I just finished George Washington Spymaster by Thomas B. Allen (book review to follow soon.) The book is all about the spying and deception that took place during the American Revolution. The author explains many ways in which spies for both the Patriots and the British created secret codes to mask messages. One of the ways was the “book code.” I’m already familiar with this type of code because I’ve watched National Treasure about seven million times. (Remember the scene where Riley keeps paying the little boy to bring back the words?) The code uses three number which correspond to a specific page, line and word of a specific text. For example:
35.3.1 = page 35, line 3, word 1
The person trying to decipher the word would need to know what book to use as a key, and have access to that book. In my example the book is George Washington Spymaster and the corresponding word is… L_Y. (I’ll let you figure out that one on your own!) There were a few more guidelines that went along with this, but that’s the gist.

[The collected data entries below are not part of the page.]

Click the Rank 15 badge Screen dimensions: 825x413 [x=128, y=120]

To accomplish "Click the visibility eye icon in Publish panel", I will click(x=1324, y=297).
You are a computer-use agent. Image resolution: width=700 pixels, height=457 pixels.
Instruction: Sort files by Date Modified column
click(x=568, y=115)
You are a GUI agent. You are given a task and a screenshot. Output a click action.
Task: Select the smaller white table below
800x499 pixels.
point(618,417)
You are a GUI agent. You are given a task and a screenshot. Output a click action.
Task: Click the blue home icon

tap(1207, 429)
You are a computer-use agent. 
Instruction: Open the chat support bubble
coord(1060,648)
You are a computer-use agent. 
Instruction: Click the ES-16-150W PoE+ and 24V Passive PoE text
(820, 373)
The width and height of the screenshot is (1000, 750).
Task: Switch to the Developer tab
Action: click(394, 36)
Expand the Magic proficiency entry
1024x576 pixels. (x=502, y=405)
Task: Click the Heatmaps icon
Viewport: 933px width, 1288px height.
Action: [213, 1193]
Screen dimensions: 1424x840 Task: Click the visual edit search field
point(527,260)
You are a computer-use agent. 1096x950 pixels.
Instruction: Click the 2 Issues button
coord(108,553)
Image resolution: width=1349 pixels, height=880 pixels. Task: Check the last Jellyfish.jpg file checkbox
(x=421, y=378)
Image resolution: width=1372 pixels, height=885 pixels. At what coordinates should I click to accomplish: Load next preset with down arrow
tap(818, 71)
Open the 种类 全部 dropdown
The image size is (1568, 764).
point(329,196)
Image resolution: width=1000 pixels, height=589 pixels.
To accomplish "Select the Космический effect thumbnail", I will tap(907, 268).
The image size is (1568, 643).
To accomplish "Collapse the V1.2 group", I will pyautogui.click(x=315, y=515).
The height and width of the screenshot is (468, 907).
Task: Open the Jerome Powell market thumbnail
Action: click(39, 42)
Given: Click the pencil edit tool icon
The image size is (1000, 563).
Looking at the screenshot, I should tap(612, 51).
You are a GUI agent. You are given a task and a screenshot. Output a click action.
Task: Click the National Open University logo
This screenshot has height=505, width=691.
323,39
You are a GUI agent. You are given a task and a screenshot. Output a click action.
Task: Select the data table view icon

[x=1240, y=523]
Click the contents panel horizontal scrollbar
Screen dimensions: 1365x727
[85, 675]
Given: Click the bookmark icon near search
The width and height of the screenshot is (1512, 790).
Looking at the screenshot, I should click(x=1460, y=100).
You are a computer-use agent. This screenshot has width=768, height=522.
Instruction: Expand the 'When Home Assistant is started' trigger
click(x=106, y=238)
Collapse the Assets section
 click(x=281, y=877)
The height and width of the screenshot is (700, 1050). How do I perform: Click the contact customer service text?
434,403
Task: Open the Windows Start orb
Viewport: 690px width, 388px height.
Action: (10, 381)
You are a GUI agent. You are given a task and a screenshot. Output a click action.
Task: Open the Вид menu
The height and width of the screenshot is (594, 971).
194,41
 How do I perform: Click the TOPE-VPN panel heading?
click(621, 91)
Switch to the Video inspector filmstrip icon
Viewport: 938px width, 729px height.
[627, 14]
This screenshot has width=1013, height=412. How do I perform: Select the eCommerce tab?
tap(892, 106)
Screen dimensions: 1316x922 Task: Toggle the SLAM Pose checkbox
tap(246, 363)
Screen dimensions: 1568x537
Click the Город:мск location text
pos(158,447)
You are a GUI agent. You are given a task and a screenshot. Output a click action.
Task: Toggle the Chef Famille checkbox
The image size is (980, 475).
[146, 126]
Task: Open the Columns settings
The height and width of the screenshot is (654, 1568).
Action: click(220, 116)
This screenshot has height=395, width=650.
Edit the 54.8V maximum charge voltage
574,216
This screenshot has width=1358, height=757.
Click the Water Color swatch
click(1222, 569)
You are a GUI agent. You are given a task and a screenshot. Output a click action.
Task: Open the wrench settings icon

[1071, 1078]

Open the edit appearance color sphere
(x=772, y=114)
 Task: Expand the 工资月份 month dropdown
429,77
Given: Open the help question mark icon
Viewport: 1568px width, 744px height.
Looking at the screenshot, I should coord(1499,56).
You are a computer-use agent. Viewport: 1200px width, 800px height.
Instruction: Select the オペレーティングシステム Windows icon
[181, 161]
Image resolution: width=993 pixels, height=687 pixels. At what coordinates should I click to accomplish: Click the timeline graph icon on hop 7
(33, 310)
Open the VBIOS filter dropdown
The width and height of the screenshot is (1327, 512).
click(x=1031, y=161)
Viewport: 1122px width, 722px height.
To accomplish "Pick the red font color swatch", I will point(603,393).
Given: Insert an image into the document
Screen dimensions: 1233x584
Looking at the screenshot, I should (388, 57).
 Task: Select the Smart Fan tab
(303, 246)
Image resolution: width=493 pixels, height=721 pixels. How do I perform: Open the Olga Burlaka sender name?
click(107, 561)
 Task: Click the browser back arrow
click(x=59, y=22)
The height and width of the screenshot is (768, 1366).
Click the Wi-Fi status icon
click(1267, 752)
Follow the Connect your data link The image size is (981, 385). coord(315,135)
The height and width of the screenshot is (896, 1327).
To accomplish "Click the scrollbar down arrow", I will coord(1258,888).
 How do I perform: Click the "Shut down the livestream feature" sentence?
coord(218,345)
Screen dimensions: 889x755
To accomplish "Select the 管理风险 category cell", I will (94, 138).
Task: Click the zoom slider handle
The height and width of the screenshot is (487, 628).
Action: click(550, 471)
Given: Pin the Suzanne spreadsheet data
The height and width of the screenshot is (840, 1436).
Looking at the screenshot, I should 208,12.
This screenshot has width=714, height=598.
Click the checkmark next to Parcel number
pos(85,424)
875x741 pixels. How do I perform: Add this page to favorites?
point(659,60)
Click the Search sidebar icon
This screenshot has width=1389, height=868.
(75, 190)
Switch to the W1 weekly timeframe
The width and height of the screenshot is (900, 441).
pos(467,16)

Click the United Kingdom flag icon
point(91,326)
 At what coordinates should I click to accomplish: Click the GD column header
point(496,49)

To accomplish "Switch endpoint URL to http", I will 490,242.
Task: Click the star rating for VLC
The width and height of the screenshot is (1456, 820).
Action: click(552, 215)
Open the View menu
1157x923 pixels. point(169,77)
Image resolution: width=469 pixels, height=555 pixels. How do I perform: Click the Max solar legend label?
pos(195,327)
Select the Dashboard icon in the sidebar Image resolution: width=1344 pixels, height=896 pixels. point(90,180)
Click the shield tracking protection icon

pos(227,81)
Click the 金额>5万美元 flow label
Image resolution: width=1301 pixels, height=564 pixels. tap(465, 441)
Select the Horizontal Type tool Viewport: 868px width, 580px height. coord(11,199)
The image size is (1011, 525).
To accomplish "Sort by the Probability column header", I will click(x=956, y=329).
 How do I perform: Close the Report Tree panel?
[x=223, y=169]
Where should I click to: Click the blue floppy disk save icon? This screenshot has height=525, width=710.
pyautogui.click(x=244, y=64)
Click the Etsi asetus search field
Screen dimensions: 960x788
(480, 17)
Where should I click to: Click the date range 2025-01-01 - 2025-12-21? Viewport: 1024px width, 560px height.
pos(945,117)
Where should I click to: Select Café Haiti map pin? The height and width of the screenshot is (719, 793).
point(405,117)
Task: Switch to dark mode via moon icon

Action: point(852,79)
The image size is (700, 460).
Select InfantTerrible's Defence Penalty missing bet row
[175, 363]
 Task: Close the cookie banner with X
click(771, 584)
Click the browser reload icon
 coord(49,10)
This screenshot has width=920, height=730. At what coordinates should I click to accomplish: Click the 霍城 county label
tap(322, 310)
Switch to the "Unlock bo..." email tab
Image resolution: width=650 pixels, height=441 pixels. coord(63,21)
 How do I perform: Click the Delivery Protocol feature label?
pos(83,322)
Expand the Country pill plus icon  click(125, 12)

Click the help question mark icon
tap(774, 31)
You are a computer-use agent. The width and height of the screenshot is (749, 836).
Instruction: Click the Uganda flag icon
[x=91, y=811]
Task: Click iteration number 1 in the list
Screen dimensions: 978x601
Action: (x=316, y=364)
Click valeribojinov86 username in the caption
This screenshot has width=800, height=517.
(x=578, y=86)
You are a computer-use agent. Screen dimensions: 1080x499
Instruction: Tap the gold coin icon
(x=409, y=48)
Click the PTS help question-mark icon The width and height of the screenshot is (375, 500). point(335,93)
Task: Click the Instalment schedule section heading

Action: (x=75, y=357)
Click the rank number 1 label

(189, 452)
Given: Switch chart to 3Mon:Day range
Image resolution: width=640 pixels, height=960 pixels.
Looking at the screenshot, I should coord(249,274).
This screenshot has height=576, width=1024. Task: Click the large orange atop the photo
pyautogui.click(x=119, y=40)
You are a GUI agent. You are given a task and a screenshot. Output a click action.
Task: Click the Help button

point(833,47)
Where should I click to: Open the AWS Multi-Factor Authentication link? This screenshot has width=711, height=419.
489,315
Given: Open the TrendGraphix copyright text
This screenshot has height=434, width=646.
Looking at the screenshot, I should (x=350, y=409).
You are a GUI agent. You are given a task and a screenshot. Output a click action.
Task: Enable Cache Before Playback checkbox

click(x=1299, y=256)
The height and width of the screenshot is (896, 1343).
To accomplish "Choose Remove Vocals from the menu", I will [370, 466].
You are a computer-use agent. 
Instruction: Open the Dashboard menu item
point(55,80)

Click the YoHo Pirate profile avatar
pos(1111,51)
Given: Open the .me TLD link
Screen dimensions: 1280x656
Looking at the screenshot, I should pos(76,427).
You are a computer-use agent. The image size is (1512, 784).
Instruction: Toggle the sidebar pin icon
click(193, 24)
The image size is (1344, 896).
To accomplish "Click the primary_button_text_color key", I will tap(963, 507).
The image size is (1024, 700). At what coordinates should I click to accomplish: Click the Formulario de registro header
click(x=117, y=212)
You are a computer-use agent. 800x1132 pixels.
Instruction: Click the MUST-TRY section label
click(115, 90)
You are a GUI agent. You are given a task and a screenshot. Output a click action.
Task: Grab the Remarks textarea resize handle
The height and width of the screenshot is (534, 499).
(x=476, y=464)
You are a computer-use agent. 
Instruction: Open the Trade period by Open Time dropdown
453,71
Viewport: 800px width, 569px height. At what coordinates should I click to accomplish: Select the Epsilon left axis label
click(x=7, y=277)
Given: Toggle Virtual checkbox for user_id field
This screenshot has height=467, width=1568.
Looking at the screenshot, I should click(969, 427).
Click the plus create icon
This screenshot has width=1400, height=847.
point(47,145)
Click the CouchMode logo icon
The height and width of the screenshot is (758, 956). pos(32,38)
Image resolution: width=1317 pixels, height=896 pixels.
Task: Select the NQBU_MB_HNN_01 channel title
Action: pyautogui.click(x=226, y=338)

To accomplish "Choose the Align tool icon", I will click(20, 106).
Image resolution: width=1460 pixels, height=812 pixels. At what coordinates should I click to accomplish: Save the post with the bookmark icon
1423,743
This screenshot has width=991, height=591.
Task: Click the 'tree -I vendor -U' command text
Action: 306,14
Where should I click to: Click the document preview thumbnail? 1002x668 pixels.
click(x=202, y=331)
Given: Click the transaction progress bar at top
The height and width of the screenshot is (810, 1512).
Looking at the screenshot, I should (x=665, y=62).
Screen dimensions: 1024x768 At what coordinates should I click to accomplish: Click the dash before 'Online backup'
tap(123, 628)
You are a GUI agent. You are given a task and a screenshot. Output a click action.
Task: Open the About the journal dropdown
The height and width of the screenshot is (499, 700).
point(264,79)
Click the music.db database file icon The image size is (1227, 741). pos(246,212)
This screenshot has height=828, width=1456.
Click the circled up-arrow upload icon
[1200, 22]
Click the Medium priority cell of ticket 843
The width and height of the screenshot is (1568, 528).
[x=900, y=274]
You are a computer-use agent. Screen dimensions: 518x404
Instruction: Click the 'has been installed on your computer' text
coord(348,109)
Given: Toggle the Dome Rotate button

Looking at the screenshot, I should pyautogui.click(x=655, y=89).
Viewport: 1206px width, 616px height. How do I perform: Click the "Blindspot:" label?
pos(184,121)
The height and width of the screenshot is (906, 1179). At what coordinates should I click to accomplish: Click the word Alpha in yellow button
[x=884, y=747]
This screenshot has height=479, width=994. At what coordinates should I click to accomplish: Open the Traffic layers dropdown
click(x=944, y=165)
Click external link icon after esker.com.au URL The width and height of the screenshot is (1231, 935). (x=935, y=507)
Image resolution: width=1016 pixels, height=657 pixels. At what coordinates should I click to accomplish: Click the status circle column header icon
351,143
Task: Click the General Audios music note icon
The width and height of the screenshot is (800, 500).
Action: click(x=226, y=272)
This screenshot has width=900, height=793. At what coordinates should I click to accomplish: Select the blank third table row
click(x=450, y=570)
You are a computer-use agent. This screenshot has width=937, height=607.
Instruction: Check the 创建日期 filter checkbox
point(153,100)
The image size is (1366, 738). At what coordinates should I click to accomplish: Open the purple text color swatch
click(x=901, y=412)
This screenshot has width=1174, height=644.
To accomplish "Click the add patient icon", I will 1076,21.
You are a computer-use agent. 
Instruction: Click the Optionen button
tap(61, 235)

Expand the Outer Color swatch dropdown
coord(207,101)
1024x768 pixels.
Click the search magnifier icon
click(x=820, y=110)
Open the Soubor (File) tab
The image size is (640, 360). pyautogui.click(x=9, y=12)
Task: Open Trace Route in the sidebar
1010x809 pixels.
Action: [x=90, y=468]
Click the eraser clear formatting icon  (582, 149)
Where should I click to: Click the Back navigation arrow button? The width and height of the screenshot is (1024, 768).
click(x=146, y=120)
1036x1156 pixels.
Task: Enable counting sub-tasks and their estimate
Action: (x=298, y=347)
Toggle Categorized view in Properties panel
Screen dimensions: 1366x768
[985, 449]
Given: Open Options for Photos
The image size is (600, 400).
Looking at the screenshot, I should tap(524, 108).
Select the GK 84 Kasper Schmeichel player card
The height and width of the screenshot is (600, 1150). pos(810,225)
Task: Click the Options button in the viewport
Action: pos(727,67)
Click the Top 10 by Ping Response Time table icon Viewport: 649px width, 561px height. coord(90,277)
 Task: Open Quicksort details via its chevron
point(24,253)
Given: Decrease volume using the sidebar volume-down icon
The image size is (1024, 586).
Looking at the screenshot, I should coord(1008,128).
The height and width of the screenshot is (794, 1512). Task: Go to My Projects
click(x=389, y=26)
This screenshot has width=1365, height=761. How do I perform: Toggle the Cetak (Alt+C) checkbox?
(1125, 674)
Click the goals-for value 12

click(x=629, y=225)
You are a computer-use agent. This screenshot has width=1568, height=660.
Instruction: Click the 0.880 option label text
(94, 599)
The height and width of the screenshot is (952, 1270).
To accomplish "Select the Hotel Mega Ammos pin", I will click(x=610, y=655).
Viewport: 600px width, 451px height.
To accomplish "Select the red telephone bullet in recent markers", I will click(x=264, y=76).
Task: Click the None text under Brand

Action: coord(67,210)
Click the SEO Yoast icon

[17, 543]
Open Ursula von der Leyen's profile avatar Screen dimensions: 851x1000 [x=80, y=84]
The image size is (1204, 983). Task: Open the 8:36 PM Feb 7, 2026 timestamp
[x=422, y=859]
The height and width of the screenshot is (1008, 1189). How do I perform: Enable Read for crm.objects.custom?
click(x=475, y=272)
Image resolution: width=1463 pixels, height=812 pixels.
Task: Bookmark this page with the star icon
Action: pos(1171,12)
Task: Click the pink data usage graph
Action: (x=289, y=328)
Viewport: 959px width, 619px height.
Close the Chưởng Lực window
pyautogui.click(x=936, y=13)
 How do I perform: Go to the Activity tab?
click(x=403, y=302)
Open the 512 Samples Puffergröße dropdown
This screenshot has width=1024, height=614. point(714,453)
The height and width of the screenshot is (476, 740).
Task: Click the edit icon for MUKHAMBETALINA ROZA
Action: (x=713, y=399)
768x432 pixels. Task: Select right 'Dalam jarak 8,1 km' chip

I started thinking about how it might be fun to have the students create their own coded messages. After discussing the “book code,” the students could write reviews or summaries about a books that they have read. They would then code the message using the book itself as the cipher. As the process is a little cumbersome, it might be prudent to have them only create one or two sentences. The code could be written on a sticky note and placed on the front flyleaf of the book so that others could try to figure out the message. This could also be a center activity. How can you see this activity panning out?